Увеличить |
ПОСЛЕДНЯЯ ПОПЫТКА
В Консьержери, в этой "прихожей смерти",
распорядок дня более суров, чем во всех других тюрьмах революции. Древнее
каменное строение с непроницаемыми для звука стенами и тяжелыми, обитыми железом
дверьми, каждое окно - зарешечено, каждый проход - на запоре. Здание охраняется
со всех сторон, на плитах его стен по праву можно было бы высечь слова Данте:
"Оставь надежду..." На протяжении столетий совершенствовавшаяся
система охраны, многократно пересмотренная и ужесточенная в связи с массовым
террором, исключает какую бы то ни было связь заключенных с внешним миром.

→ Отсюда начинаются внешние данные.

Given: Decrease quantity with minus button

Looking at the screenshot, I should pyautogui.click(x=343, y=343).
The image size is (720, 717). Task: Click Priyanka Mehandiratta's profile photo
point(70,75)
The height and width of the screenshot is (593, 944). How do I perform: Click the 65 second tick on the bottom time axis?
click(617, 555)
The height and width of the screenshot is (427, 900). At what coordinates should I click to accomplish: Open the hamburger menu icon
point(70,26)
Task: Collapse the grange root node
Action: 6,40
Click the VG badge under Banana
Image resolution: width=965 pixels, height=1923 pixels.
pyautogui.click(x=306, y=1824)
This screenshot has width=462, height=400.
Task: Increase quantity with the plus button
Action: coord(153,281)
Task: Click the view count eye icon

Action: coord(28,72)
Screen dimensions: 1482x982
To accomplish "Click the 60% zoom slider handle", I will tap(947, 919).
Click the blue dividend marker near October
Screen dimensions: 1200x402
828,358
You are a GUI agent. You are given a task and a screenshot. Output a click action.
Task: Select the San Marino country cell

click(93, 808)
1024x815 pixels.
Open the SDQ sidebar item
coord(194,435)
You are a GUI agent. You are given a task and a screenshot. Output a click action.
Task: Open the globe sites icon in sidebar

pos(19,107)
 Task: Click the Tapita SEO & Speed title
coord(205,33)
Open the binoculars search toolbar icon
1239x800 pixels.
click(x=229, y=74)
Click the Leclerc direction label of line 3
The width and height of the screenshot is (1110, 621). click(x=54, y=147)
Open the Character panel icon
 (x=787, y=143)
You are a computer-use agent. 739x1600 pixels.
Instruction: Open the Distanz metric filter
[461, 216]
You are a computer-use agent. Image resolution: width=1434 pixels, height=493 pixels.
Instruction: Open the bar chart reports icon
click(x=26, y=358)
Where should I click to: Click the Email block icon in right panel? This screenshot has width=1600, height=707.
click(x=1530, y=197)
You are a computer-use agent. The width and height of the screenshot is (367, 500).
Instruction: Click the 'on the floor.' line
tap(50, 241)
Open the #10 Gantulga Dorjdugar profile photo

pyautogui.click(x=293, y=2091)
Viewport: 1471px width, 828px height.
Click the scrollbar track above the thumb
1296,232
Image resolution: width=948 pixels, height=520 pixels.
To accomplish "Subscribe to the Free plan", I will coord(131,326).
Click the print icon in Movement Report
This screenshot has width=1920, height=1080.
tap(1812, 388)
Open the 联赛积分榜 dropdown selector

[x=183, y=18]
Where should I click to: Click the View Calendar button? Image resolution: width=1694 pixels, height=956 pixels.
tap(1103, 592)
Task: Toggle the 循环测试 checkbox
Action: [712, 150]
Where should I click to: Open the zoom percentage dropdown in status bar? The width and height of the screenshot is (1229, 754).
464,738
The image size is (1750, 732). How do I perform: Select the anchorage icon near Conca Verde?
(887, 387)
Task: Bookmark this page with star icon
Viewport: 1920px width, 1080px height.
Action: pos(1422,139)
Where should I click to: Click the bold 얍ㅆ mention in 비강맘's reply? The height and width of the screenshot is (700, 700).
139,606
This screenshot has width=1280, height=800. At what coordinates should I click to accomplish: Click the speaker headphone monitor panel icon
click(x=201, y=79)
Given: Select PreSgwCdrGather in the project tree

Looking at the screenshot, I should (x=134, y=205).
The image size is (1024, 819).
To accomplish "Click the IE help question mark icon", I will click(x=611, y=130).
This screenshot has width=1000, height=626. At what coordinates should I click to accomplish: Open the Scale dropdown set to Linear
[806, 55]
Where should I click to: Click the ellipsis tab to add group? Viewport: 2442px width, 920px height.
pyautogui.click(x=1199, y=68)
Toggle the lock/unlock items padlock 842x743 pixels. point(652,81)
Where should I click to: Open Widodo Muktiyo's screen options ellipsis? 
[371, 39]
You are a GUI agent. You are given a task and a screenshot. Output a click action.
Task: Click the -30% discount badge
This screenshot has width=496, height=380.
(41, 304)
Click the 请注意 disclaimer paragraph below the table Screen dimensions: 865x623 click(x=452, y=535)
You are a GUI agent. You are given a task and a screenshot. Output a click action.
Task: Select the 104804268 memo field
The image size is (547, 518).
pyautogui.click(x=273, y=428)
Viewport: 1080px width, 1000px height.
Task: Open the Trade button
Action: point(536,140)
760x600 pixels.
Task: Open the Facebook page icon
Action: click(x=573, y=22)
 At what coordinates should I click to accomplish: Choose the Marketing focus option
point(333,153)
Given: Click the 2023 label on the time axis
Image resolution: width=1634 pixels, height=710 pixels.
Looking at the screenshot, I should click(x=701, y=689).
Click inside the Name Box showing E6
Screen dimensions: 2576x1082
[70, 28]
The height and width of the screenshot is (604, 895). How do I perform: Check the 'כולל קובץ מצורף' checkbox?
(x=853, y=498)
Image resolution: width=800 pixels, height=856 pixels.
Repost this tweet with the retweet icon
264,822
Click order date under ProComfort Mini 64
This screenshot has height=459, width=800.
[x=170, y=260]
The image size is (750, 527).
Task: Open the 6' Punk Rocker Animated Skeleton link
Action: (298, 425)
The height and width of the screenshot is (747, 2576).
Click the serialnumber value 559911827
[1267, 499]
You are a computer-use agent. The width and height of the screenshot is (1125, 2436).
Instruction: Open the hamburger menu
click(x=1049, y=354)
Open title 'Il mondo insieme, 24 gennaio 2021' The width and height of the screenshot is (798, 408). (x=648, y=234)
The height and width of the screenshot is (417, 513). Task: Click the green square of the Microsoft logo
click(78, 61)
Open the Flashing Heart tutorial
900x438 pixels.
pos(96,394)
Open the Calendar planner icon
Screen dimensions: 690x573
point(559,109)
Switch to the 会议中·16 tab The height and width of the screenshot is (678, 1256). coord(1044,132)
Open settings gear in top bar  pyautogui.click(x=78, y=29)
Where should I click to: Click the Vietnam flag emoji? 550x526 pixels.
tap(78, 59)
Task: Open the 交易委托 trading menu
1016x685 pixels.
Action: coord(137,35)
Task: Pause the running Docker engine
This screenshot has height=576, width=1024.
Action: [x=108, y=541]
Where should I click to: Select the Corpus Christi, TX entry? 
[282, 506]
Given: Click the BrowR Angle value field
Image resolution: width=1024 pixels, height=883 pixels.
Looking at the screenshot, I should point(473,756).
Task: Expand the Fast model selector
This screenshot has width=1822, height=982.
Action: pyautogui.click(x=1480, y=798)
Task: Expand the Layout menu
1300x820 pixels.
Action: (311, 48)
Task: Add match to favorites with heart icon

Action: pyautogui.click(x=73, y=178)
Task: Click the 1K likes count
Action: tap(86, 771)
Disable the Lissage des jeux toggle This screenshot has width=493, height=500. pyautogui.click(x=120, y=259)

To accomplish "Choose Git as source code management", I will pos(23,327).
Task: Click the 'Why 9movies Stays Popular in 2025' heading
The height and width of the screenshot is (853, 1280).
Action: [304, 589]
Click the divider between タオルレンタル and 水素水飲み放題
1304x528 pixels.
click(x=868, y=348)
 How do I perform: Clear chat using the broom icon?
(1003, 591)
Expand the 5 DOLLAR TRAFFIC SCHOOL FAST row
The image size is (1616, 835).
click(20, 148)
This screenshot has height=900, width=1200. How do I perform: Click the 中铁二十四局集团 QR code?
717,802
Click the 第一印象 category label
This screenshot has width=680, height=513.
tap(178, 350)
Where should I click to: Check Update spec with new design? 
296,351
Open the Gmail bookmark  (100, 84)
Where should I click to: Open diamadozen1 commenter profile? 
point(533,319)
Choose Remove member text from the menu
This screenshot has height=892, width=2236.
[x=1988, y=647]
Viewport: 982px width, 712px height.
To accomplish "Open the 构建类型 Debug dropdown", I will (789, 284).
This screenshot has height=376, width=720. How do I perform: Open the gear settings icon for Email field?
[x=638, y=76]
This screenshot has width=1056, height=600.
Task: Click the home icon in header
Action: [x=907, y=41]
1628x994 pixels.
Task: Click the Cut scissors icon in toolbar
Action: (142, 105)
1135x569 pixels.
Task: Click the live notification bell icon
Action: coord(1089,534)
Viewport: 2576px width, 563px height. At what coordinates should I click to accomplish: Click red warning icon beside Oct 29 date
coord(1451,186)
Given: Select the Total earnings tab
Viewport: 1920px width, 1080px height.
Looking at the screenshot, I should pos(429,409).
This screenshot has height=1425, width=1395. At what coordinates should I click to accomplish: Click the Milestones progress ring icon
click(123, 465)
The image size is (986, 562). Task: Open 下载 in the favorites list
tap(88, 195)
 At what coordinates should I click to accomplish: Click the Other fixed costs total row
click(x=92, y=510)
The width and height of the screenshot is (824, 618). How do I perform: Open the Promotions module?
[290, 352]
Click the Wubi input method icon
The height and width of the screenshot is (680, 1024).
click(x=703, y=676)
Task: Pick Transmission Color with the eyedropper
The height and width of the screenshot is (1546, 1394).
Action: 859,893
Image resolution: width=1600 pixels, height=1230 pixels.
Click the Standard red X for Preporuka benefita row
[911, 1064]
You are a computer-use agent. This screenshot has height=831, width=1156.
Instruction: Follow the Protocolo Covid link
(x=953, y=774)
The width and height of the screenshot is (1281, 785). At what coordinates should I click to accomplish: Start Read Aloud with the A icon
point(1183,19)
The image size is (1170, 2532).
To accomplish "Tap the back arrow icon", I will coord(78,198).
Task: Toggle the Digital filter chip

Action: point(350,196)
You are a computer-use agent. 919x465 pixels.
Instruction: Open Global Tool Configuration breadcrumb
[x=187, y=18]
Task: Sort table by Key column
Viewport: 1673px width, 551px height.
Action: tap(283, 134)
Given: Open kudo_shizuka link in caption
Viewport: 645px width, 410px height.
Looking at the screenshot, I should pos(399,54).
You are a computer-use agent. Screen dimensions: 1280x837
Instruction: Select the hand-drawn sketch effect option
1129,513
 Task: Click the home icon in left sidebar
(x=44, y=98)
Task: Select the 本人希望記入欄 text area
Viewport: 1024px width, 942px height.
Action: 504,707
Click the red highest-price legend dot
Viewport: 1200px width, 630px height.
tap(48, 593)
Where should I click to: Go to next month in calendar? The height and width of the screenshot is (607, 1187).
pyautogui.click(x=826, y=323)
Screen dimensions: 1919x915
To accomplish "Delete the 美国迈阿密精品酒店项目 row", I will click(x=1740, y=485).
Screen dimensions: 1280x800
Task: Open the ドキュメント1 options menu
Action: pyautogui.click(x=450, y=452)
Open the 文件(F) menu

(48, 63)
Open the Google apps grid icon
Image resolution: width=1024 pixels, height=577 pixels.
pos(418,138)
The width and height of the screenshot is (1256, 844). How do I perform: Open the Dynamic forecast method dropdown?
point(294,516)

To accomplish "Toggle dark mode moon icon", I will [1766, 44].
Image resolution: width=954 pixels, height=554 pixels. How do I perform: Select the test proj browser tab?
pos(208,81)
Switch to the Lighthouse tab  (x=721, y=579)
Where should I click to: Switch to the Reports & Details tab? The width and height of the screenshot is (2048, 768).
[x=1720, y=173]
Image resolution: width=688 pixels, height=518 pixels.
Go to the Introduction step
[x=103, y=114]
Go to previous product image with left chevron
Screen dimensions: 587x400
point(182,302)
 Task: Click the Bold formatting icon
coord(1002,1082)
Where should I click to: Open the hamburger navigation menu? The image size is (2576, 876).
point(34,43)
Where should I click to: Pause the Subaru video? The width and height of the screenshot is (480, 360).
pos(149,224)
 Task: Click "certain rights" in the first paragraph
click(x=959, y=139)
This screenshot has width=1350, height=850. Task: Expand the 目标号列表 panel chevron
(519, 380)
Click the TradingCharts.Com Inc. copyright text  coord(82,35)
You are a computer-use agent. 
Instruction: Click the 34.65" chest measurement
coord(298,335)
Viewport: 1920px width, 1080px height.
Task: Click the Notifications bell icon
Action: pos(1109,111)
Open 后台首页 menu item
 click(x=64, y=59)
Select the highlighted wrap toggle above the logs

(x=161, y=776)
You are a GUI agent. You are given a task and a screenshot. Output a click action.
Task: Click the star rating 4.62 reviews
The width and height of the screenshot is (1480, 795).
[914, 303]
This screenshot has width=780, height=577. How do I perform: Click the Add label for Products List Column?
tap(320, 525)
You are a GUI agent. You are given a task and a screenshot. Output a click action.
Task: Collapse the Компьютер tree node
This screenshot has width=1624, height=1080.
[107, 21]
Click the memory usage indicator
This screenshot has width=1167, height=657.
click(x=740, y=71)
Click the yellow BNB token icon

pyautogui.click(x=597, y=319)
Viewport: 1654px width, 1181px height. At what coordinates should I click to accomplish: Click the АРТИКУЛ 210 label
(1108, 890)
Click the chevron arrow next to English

Невозможно передать письма, нельзя устроить свидание, ведь персонал Консьержери
комплектуется не из новичков, как, например, в Тампле, а из специально
обученных тюремщиков, прекрасно знающих свое дело; кроме того, к заключенным
предусмотрительно подсаживают соглядатаев - они всегда предупредят тюремное
начальство о любых приготовлениях к побегу. Всюду, где система испытана годами
или десятилетиями, отдельным личностям очень трудно, практически бессмысленно
сопротивляться ей.
Но к счастью, таинственным образом существует сила,
способная противостоять любому коллективному насилию, - индивидуум. Человек,
если он несгибаем, если он полон решимости, в конечном счете всегда оказывается
сильнее любой системы. Всегда человечное, если воля индивдуума не сломлена,
сведет на нет любой бумажный приказ; именно так происходит и в данном случае с
Марией Антуанеттой. Уже через несколько дней под воздействием какой-то
удивительной магии, излучаемой ее именем, определяемом обаянием ее
величественной осанки, все люди, которые должны стеречь Марию Антуанетту в
Консьержери, становятся ее друзьями, помощниками, преданными слугами. Жена
надзирателя обязана лишь подметать пол в камере да стряпать грубую пищу, но с
трогательной заботливостью готовит она для королевы лучшее, что может
приготовить, предлагает ей свои услуги при причесывании, ежедневно достает в
противоположном конце города бутылку той питьевой воды, которую предпочитает
Мария Антуанетта. И служанка Ришаров пользуется любым поводом, чтобы проникнуть
в камеру к заключенной и спросить, чем она может быть ей полезна. А суровые
жандармы с закрученными усами, с бряцающими саблями, с постоянно заряженными ружьями,
они, которые должны все запрещать, что делают они? Они - об этом
свидетельствует протокол допроса - каждый день приносят королеве в ее мрачную
камеру свежие цветы, покупая их на рынке за собственные деньги. Именно в
простом народе, где несчастье более частый гость, чем у обеспеченных, живет
трогательное, сердечное отношение к Марии Антуанетте, столь ненавидимой им в ее
счастливые дни. Когда торговки рынка у Консьержери узнают от мадам Ришар, что
курица или овощи предназначаются для королевы, они подбирают лучший товар, и
Фукье-Тенвиль на процессе вынужден с раздражением и удивлением констатировать,
что в Консьержери королева имела значительно больше льгот, чем в Тампле. Именно
там, где господствует ужасная смерть, в людях как противодействие непроизвольно
растет человечность.
Зная о прежних попытках бегства Марии Антуанетты,
поражаешься тому, как плохо была организована в Консьержери охрана такого
важного государственного заключенного. Но кое-что проясняется, если вспомнить,
что главным инспектором этой тюрьмы был не кто иной, как торговец лимонадом
Мишони, имевший самое непосредственное отношение к заговору в Тампле. Даже
через толстые каменные стены Консьержери проникает манящий и обманчивый свет
миллиона барона де Баца, все еще продолжает Мишони вести отважную двойную игру.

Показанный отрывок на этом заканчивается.